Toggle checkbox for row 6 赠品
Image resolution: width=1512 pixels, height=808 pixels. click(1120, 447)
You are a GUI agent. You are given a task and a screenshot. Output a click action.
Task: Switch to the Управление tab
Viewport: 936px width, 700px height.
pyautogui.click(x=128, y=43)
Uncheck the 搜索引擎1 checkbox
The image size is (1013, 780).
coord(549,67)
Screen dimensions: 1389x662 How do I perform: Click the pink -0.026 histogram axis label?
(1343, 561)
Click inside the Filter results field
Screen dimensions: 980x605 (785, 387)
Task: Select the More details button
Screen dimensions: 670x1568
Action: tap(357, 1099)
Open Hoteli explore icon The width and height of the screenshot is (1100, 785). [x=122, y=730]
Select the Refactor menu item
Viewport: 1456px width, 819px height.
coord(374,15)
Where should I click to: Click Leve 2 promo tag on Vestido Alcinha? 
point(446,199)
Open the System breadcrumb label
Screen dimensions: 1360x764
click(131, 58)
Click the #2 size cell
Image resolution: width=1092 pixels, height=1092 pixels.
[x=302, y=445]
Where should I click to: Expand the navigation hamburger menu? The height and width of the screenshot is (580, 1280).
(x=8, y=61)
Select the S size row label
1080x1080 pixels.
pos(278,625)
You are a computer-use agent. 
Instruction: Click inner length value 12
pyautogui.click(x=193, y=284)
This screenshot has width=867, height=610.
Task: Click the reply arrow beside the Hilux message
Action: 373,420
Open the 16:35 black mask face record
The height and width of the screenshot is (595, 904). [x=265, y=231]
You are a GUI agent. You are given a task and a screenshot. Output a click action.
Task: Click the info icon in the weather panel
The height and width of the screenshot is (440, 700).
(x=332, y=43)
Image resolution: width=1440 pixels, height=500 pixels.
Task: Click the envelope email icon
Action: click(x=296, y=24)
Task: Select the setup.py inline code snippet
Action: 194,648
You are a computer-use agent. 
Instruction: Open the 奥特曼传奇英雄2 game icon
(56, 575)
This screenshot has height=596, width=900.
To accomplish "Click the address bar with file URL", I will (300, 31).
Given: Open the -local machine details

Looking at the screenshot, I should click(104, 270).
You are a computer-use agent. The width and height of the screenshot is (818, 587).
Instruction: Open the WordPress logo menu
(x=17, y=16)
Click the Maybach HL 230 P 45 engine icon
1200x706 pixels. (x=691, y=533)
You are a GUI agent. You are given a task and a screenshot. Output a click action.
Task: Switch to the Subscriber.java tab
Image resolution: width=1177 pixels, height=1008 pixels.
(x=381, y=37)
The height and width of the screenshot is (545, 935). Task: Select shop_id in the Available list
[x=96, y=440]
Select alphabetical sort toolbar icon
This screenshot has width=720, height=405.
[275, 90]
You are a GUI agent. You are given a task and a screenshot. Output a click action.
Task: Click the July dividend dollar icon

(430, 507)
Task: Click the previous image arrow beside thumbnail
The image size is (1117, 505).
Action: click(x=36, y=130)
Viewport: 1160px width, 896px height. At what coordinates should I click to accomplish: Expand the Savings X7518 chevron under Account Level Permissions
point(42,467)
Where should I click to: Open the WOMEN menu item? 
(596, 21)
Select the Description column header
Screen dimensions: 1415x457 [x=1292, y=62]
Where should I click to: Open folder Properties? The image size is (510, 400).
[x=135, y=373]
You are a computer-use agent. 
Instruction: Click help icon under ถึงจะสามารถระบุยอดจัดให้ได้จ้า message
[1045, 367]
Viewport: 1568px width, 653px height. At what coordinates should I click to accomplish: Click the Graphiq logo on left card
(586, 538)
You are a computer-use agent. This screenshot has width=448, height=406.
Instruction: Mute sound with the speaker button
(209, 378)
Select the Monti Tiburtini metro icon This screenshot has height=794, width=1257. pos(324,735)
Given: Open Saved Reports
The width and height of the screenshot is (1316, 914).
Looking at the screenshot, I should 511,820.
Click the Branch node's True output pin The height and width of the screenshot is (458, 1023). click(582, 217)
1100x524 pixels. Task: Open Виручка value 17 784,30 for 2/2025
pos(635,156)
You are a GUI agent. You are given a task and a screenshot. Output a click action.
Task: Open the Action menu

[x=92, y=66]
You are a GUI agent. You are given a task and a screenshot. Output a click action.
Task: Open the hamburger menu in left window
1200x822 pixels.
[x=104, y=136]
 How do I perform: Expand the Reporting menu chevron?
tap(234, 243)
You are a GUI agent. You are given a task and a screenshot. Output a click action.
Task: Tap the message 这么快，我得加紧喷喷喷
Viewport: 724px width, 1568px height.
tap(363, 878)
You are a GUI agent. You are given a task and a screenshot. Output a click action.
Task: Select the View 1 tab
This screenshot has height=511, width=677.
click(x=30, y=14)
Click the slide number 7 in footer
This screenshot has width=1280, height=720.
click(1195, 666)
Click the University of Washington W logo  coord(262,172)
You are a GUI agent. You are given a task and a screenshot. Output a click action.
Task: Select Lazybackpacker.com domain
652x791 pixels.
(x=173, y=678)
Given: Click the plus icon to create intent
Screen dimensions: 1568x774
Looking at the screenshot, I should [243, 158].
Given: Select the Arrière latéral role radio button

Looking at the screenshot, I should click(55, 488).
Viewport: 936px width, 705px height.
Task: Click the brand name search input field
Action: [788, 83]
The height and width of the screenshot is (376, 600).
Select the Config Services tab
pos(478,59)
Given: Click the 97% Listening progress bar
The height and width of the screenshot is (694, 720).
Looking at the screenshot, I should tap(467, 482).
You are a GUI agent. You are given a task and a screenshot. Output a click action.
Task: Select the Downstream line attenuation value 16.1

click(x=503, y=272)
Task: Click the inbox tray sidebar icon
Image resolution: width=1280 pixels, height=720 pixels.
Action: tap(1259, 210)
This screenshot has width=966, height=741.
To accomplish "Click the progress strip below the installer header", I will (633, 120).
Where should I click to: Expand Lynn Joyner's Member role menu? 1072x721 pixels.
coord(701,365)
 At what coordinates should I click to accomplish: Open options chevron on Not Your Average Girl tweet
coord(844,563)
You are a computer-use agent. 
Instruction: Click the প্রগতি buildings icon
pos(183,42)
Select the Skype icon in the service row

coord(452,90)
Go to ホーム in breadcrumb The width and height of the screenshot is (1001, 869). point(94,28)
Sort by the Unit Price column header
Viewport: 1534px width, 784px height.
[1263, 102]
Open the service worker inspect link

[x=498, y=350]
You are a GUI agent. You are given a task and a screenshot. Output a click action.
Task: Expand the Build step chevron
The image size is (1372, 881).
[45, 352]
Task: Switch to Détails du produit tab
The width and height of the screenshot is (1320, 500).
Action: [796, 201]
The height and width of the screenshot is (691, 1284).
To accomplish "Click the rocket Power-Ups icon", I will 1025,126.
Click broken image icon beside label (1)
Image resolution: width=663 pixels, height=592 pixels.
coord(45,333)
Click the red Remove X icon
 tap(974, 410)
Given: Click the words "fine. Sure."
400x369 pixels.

■ **Instructions to follow**: Take every line of the material that contains the word "Switch", and copy it.

■ **Answer to this task**:
Task: Switch to the Управление tab
Task: Switch to the Subscriber.java tab
Task: Switch to Détails du produit tab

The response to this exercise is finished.